How to specify load, save and filesystem arguments

To load or save a CSV on a local file system, using specified load/save arguments:

cars:
  type: pandas.CSVDataset
  filepath: data/01_raw/company/cars.csv
  load_args:
    sep: ','
  save_args:
    index: False
    date_format: '%Y-%m-%d %H:%M'
    decimal: .

load_args and save_args are forwarded directly to the underlying library. In the example above, load_args is passed to pd.read_csv, and save_args is passed to pd.DataFrame.to_csv.

To pass arguments to the filesystem rather than the dataset, use fs_args. For example, to set the project value on the underlying GCSFileSystem when interacting with Google Cloud Storage:

test_dataset:
  type: ...
  fs_args:
    project: test_project

The open_args_load and open_args_save keys nested inside fs_args are passed to the filesystem's open method to configure how a dataset file is opened during a load or save operation.

To load data from a local binary file using utf-8 encoding:

test_dataset:
  type: ...
  fs_args:
    open_args_load:
      mode: "rb"
      encoding: "utf-8"

To save a file in append mode rather than overwriting:

test_dataset:
  type: ...
  fs_args:
    open_args_save:
      mode: "a"

How to use credentials with the Data Catalog

Store credentials in conf/local/credentials.yml and reference them by name from catalog.yml. The Data Catalog reads the credentials file before instantiation and passes the relevant block into the dataset as the credentials argument.

Suppose conf/local/credentials.yml contains:

dev_s3:
  client_kwargs:
    aws_access_key_id: key
    aws_secret_access_key: secret

The catalog entry references dev_s3 through the credentials: key:

motorbikes:
  type: pandas.CSVDataset
  filepath: s3://your_bucket/data/02_intermediate/company/motorbikes.csv
  credentials: dev_s3
  load_args:
    sep: ','

The Data Catalog looks up dev_s3 in the credentials dictionary and passes its values into the dataset as the credentials argument to __init__.

For background on how Kedro loads credentials, see the credentials section of the configuration documentation.

How to version a dataset

To enable versioning on a dataset, add the versioned: True flag to its catalog entry:

cars:
  type: pandas.CSVDataset
  filepath: data/01_raw/company/cars.csv
  versioned: True

In this example, filepath is used as the basis of a folder that stores versions of the cars dataset.
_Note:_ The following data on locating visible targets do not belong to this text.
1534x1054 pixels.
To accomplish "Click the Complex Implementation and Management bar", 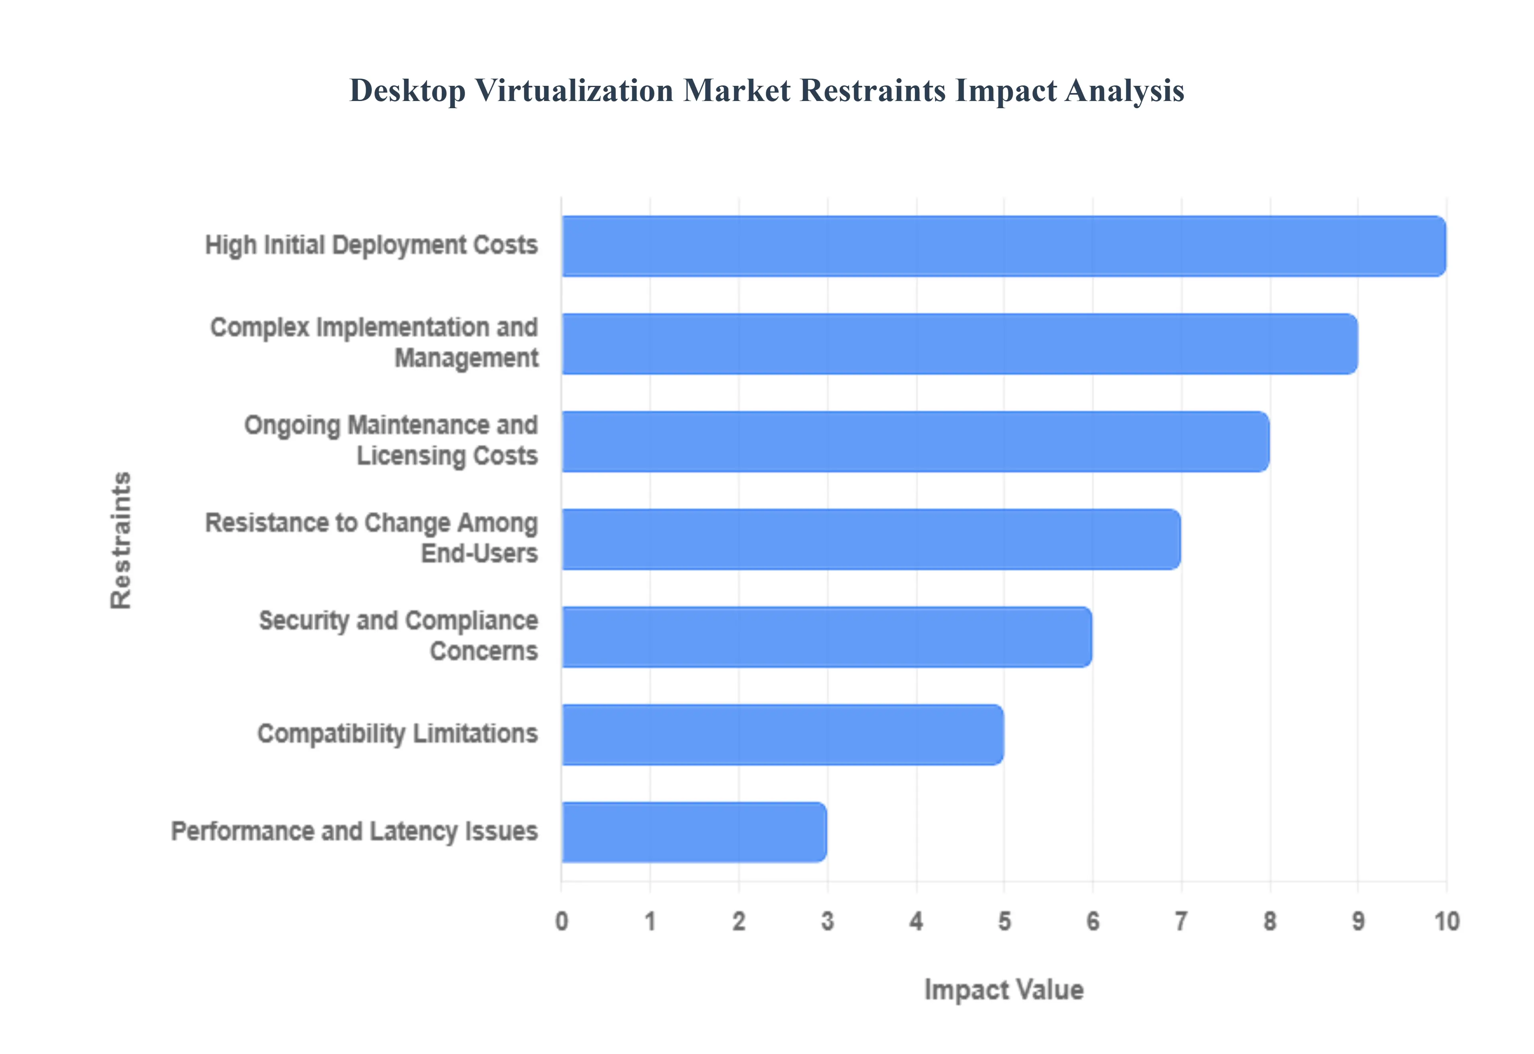I will coord(959,343).
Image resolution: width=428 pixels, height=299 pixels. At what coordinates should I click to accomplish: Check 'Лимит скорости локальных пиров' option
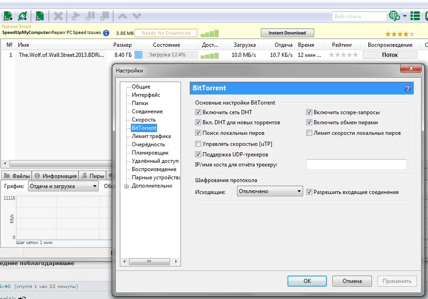pyautogui.click(x=310, y=133)
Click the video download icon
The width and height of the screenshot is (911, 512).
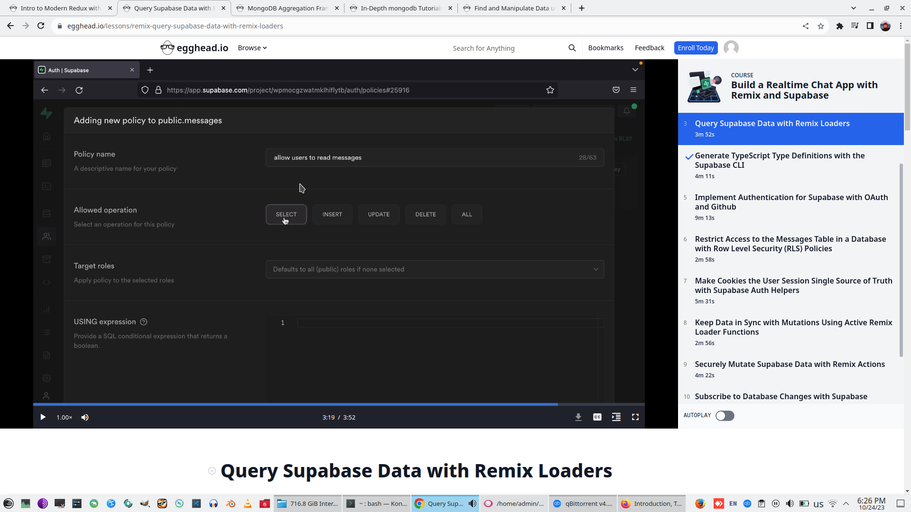tap(578, 417)
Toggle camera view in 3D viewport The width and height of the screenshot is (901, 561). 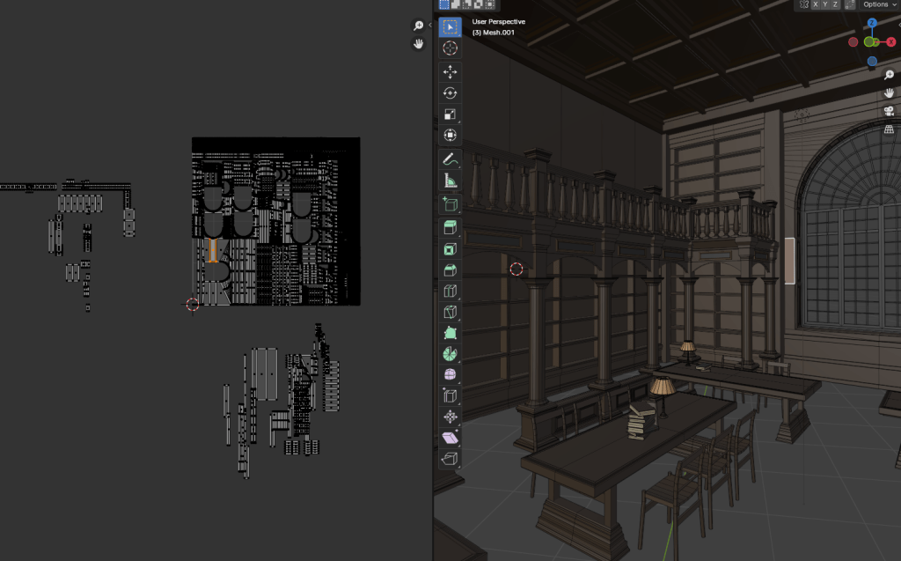pyautogui.click(x=889, y=111)
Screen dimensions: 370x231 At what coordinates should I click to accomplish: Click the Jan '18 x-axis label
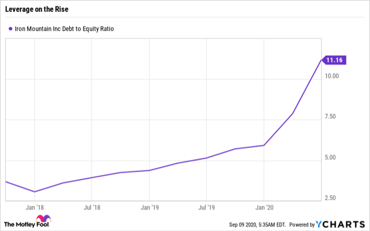point(34,207)

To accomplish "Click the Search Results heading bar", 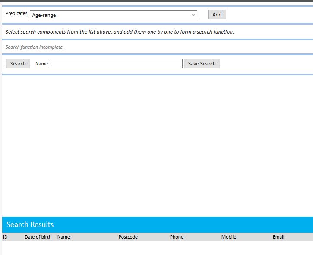I will pyautogui.click(x=158, y=224).
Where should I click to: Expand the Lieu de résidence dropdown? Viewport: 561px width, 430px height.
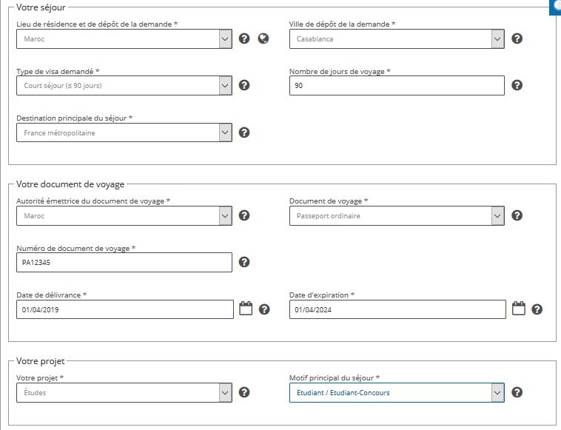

Each time a new version is created by a pipeline run, it is stored within data/01_raw/company/cars.csv/<version>/cars.csv, where <version> is a timestamp formatted as YYYY-MM-DDThh.mm.ss.sssZ.

By default, kedro run loads the latest version of the dataset. To load a specific version, pass --load-versions:

kedro run --load-versions=cars:YYYY-MM-DDThh.mm.ss.sssZ

--load-versions takes a dataset name and version timestamp separated by a colon.
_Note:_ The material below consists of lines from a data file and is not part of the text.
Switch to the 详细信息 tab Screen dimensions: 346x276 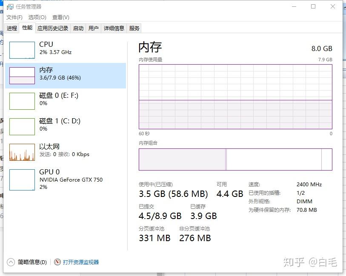[x=114, y=28]
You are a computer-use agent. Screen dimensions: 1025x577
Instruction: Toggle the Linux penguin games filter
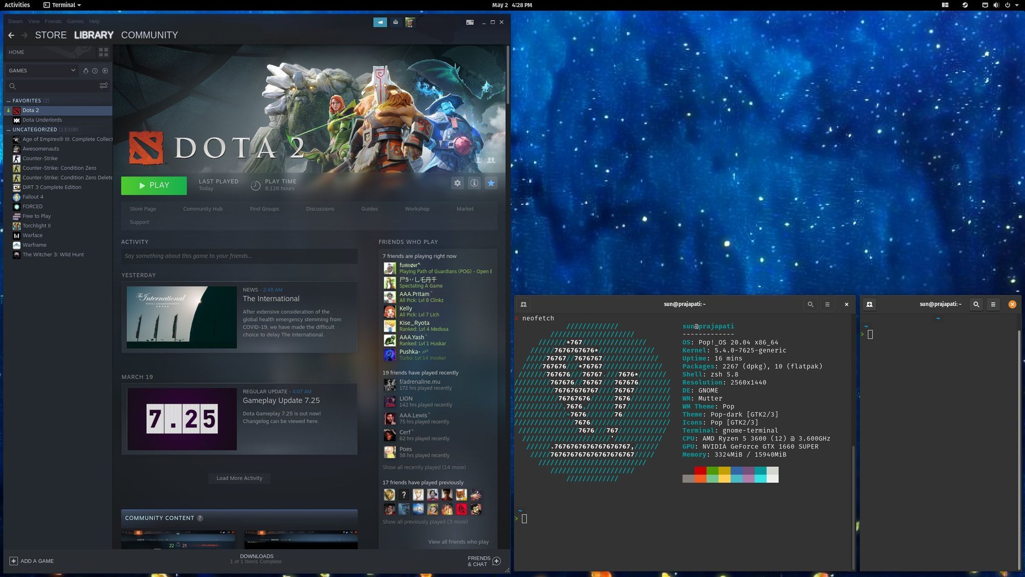tap(86, 71)
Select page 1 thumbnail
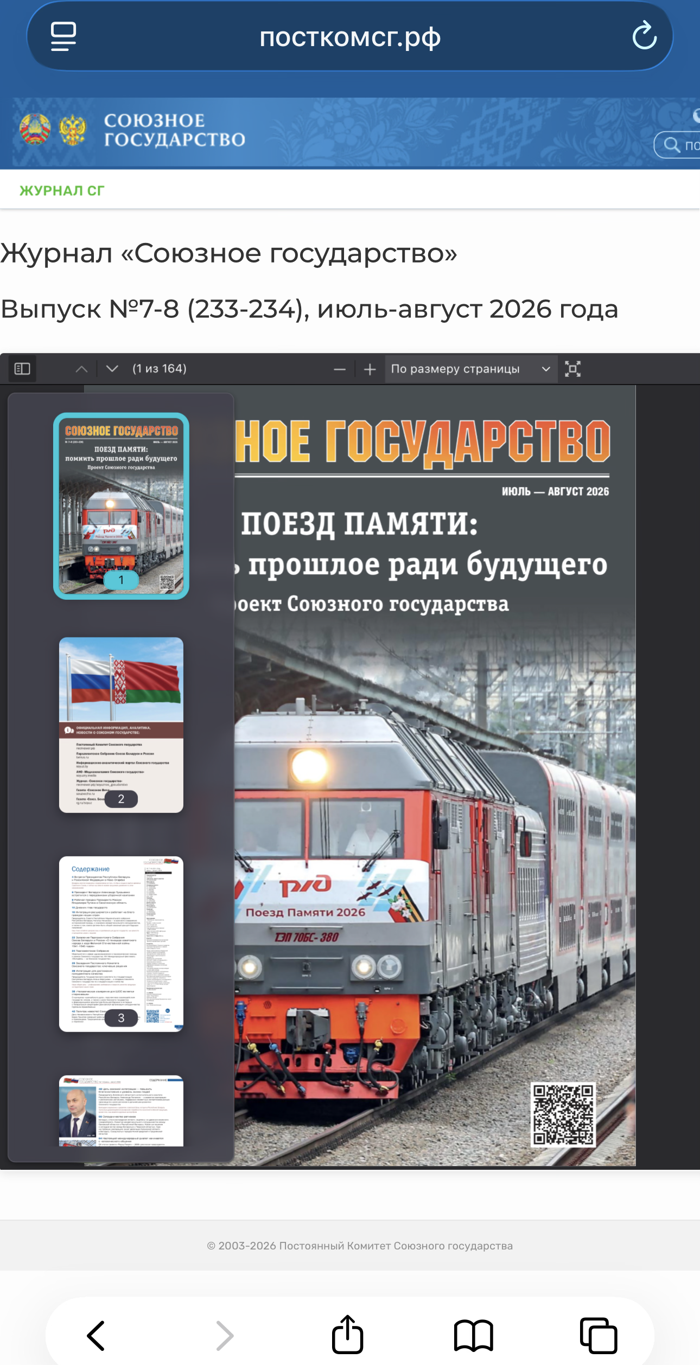700x1365 pixels. 121,506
For background on how versioning works internally, see Dataset versioning in the concept page.

How to list available versions of a dataset

All versioned datasets provide a list_versions() method to retrieve all available versions:

# In a Kedro session or notebook
dataset = catalog._datasets["cars"]
versions = dataset.list_versions(full_path=False)
print(versions)  # ['2024-01-15T10.30.00.000Z', '2024-01-14T09.15.00.000Z', ...]
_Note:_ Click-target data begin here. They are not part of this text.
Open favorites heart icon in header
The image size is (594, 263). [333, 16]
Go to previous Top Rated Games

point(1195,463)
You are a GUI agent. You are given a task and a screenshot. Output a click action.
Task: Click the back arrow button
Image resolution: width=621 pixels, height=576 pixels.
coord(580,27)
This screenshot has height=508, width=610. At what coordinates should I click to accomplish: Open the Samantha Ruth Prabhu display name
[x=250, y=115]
The list_versions() method accepts a full_path parameter:

  • full_path=True (default): returns full file paths to each version.
  • full_path=False: returns the version strings (timestamps).

Versions are returned in reverse chronological order (newest first).

How to configure datasets across environments

Kedro merges configuration from conf/base/ and conf/local/, with conf/local/ overriding conf/base/ for the same top-level keys. This lets you point the same dataset name at different locations in different environments.

Consider a cars dataset defined in conf/base/catalog.yml that points to a CSV in an AWS S3 bucket:

cars:
  filepath: s3://my_bucket/cars.csv
  type: pandas.CSVDataset

You can override it in conf/local/catalog.yml to point to a locally stored file instead:

cars:
  filepath: data/01_raw/cars.csv
  type: pandas.CSVDataset

When the cars dataset is referenced in pipeline code, Kedro uses the entry from conf/local/catalog.yml while running locally, and the production entry when the local override is absent.

For the full set of merge rules across environments, see the configuration documentation.